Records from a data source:

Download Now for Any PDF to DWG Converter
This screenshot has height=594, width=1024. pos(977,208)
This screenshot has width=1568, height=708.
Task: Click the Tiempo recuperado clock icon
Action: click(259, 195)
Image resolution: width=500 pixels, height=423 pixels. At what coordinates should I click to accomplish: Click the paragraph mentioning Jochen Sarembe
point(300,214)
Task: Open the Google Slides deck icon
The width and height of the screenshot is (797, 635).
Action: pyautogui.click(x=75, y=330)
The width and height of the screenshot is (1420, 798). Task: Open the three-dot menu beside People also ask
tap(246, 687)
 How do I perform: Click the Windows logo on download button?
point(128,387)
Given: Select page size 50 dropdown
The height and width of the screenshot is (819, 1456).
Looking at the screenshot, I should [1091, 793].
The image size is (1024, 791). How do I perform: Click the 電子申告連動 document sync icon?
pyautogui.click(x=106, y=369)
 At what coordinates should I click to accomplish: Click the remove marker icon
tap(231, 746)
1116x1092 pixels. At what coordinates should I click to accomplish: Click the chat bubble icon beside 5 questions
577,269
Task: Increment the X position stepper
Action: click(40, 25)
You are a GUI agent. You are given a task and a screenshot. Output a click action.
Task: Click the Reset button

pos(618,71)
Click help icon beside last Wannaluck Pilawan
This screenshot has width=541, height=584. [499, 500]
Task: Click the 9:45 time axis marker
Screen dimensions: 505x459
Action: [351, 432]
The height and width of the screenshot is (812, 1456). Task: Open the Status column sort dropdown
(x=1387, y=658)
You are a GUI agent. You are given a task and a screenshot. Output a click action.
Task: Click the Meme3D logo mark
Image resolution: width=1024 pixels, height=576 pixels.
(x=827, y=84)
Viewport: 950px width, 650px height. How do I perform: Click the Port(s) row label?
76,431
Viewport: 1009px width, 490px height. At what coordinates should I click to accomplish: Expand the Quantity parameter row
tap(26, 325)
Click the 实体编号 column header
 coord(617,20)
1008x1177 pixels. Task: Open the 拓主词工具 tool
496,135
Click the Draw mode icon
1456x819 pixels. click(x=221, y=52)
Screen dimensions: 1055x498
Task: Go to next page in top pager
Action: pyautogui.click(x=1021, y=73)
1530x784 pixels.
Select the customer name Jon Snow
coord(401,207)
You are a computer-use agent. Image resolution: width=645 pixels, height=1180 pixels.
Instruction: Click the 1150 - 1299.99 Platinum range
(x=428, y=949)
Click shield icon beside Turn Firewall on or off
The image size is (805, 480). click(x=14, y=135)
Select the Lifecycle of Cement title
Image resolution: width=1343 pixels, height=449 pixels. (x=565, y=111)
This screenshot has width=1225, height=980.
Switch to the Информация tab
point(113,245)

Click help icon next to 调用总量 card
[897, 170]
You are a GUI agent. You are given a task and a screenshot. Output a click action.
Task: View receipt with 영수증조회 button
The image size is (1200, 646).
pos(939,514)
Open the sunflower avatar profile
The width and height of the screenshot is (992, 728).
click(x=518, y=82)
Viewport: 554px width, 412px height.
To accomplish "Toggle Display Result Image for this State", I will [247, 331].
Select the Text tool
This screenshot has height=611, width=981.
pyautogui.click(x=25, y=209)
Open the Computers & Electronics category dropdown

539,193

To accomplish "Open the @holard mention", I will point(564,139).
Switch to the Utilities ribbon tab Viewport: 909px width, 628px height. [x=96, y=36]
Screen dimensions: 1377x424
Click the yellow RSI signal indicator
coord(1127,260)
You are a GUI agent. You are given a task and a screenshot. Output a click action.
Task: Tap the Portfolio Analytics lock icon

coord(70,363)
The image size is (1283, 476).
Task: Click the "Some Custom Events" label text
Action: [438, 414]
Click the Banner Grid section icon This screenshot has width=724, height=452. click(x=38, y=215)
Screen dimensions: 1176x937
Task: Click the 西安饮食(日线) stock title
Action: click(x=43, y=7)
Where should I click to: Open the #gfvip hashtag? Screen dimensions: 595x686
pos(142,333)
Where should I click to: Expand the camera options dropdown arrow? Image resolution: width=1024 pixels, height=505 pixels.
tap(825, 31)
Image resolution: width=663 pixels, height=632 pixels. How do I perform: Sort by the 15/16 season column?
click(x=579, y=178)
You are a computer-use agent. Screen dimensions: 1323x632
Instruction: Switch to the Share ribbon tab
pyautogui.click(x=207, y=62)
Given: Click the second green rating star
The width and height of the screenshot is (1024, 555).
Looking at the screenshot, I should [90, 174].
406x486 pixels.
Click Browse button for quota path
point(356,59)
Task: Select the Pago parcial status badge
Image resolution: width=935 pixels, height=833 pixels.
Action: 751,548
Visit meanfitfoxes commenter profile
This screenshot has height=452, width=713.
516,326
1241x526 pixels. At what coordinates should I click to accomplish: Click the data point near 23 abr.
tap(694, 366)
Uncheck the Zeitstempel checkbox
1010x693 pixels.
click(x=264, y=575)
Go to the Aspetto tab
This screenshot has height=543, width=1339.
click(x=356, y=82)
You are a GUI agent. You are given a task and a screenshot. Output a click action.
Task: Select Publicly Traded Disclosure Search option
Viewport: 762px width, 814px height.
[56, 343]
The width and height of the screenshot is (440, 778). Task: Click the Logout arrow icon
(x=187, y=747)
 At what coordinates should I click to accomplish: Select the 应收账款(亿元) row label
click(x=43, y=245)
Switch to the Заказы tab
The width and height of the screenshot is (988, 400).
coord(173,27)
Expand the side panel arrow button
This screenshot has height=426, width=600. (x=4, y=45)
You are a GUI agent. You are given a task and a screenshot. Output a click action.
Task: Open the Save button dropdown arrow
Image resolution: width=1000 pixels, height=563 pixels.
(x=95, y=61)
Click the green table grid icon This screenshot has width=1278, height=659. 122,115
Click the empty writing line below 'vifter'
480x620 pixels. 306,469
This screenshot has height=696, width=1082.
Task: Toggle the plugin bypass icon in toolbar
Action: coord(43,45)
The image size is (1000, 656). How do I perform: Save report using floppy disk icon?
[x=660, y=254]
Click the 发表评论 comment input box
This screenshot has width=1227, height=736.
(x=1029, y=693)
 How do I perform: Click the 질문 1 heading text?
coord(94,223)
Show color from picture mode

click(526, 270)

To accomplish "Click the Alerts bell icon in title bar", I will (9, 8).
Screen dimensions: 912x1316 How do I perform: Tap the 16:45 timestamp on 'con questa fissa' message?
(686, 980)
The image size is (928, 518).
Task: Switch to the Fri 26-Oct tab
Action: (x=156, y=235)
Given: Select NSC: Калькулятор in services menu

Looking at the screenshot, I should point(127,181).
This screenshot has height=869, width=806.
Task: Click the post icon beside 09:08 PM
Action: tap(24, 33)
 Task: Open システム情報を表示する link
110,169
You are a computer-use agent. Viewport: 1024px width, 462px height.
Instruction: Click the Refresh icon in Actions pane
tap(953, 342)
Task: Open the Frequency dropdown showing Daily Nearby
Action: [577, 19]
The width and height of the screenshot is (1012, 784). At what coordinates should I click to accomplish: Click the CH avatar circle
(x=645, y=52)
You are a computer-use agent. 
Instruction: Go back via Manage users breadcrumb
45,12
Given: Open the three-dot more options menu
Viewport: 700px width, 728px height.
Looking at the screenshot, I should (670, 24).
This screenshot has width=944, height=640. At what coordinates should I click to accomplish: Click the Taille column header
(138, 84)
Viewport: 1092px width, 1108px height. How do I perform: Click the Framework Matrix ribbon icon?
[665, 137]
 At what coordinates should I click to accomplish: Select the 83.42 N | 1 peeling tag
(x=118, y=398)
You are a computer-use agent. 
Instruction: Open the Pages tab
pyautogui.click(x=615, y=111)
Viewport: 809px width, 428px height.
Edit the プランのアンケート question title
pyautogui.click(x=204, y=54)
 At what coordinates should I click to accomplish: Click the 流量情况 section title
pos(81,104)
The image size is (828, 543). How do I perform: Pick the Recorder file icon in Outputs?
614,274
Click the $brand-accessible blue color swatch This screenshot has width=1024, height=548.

ABOUT THIS EXERCISE
Output the line containing "Instruction: Open the Pages tab" and every line after it through the final line of the records above, exactly as written and nothing else.

EXERCISE RESULT
Instruction: Open the Pages tab
pyautogui.click(x=615, y=111)
Viewport: 809px width, 428px height.
Edit the プランのアンケート question title
pyautogui.click(x=204, y=54)
 At what coordinates should I click to accomplish: Click the 流量情况 section title
pos(81,104)
The image size is (828, 543). How do I perform: Pick the Recorder file icon in Outputs?
614,274
Click the $brand-accessible blue color swatch This screenshot has width=1024, height=548.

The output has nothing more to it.